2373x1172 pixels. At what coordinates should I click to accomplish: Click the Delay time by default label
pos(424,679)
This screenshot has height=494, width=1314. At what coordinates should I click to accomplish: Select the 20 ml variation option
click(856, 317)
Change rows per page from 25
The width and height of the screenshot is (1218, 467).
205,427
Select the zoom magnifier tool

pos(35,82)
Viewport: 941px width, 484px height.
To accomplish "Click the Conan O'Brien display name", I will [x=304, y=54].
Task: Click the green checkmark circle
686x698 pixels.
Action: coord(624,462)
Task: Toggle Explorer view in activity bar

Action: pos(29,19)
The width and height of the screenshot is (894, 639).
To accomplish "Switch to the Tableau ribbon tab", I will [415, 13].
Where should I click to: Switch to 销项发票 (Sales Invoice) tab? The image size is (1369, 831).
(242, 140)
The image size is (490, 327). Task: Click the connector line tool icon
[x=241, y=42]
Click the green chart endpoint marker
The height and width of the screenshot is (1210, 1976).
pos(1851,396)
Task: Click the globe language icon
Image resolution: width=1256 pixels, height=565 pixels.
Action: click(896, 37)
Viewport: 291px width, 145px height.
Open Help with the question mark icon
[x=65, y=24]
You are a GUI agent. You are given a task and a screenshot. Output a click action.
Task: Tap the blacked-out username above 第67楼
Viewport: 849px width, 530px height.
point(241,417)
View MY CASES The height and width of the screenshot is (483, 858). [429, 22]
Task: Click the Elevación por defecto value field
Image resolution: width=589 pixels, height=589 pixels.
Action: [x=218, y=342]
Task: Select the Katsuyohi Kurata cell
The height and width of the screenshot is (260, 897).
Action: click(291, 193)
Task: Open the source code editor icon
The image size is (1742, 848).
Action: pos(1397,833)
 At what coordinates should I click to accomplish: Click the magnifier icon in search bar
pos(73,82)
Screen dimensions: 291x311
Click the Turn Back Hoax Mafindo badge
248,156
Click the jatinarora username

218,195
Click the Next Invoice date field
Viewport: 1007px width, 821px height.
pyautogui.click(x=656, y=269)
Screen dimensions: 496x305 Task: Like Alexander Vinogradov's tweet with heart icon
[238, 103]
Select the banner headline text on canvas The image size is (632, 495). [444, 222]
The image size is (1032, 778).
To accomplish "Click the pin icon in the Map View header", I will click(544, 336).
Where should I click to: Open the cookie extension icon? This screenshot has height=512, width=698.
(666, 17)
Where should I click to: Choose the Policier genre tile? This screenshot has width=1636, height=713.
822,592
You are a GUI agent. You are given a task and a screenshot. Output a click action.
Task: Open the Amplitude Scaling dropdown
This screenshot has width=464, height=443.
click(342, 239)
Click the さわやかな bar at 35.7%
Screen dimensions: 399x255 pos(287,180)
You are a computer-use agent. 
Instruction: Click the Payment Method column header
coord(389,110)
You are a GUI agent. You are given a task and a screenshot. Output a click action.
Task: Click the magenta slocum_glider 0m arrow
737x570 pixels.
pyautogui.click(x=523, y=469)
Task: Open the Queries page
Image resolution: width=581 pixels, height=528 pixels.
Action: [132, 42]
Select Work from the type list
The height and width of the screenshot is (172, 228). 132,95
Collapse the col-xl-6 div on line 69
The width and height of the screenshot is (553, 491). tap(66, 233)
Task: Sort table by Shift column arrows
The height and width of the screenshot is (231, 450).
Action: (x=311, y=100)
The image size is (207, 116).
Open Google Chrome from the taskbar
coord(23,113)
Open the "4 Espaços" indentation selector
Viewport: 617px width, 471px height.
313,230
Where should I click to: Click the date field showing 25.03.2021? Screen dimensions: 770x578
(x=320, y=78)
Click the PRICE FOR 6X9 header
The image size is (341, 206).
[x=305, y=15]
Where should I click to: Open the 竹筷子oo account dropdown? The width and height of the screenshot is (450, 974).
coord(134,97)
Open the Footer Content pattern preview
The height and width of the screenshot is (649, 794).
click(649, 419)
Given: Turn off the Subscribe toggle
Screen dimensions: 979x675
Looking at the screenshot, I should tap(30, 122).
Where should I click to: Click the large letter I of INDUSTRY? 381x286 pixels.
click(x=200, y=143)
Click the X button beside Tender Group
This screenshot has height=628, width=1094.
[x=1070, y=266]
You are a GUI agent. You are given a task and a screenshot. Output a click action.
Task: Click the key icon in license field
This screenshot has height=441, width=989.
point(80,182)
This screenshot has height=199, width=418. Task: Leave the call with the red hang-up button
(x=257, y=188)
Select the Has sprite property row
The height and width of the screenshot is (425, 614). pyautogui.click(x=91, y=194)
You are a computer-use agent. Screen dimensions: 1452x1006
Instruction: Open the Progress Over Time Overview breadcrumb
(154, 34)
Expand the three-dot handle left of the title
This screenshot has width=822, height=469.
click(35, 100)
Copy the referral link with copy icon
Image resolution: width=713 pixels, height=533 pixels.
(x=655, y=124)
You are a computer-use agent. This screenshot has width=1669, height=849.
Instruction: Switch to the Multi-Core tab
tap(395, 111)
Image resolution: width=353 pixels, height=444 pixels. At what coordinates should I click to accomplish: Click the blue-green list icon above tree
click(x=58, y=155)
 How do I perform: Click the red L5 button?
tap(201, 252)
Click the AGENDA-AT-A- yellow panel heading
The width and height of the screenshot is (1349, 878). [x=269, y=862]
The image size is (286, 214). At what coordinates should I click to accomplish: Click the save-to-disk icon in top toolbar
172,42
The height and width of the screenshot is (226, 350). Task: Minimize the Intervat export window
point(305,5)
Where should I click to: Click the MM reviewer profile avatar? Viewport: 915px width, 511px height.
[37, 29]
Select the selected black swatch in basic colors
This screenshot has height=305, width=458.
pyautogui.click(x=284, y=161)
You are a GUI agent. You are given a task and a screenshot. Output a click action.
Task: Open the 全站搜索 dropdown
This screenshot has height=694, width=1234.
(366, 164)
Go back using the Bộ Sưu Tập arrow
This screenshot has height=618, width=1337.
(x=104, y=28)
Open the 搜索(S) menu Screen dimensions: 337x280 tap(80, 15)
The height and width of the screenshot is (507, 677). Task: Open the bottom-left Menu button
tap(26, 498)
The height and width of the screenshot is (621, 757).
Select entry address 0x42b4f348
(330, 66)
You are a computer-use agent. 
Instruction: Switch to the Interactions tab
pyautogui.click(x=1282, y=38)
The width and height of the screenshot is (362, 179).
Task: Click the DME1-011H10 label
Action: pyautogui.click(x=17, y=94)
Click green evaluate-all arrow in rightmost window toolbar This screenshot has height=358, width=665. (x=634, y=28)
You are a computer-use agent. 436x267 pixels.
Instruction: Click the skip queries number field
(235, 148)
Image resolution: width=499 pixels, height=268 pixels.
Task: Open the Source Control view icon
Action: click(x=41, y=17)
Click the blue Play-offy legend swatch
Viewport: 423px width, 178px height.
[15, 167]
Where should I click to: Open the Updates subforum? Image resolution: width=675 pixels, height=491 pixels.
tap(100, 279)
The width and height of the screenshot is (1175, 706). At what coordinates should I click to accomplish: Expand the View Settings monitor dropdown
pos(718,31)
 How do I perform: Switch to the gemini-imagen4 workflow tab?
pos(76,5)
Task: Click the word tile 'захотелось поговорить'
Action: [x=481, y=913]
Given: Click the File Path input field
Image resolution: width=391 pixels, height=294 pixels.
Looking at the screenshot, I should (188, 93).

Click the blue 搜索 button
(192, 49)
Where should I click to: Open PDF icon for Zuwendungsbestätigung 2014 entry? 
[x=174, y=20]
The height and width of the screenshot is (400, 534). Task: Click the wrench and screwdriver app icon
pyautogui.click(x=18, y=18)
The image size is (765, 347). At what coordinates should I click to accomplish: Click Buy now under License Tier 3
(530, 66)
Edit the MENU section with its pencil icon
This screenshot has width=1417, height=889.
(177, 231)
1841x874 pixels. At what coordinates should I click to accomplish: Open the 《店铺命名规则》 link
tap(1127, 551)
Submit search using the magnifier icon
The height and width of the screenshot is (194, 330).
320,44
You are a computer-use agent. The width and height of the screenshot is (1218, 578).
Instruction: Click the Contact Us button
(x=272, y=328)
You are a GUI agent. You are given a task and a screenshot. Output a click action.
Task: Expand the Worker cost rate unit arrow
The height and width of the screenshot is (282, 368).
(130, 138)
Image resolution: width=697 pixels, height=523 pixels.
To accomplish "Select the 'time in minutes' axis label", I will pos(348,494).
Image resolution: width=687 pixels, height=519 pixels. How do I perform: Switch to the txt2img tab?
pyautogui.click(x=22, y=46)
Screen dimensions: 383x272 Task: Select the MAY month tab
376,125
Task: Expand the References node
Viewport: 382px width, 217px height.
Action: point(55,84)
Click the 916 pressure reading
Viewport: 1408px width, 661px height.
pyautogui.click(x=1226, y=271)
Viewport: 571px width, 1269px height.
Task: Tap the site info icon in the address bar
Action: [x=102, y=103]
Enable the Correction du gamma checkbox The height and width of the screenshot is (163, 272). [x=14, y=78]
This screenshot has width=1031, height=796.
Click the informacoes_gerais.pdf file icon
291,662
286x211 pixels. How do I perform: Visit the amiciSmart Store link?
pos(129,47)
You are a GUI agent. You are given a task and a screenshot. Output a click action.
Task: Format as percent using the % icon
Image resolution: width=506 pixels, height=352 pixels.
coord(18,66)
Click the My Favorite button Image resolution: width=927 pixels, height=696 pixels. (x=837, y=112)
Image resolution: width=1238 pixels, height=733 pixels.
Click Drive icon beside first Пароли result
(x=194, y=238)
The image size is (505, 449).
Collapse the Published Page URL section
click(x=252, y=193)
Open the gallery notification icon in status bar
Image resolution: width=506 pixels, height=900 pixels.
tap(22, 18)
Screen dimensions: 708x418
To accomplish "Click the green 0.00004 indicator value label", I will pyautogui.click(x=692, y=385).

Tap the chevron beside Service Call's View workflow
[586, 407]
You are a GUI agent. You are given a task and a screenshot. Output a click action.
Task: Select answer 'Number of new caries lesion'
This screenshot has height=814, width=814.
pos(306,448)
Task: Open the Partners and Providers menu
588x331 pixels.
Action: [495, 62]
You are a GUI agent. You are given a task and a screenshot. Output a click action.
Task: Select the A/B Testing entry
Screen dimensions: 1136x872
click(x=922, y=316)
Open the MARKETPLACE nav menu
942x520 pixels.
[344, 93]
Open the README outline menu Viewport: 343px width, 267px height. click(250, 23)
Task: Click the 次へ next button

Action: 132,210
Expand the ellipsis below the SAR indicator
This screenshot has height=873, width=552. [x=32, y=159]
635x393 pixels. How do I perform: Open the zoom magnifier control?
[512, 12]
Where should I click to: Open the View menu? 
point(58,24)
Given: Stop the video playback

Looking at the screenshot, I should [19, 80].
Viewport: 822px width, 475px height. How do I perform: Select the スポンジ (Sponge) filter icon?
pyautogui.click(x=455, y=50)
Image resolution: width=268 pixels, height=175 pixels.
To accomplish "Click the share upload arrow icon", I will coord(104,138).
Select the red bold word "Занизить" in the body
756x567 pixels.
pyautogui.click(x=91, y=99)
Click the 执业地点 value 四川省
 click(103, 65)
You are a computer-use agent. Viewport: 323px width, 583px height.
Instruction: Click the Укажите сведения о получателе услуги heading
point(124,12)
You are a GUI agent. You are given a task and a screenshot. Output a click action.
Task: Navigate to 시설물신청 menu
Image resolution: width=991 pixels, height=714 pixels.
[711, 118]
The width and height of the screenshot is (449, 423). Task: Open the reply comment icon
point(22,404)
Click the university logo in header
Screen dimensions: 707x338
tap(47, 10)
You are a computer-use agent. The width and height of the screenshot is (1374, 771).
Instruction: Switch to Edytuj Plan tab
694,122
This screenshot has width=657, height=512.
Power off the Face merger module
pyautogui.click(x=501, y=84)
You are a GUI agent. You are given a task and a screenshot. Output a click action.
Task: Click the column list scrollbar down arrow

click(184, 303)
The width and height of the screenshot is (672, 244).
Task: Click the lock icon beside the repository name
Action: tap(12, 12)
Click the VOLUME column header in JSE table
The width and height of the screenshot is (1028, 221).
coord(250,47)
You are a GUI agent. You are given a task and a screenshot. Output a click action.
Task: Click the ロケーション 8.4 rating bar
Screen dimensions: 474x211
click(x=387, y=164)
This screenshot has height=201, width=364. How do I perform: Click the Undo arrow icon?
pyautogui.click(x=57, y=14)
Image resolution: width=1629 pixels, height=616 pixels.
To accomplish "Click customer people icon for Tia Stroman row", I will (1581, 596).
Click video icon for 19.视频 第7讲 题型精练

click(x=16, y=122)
• • • • •
▶ **WORK INSTRUCTIONS**
Print again the lines of the entries above that fall between the line holding "Open Help with the question mark icon" and the line holding "Task: Click the Elevación", inclusive, exactly as they stand.

▶ **ANSWER FOR THIS EXERCISE**
Open Help with the question mark icon
[x=65, y=24]
You are a GUI agent. You are given a task and a screenshot. Output a click action.
Task: Tap the blacked-out username above 第67楼
Viewport: 849px width, 530px height.
point(241,417)
View MY CASES The height and width of the screenshot is (483, 858). [429, 22]
Task: Click the Elevación por defecto value field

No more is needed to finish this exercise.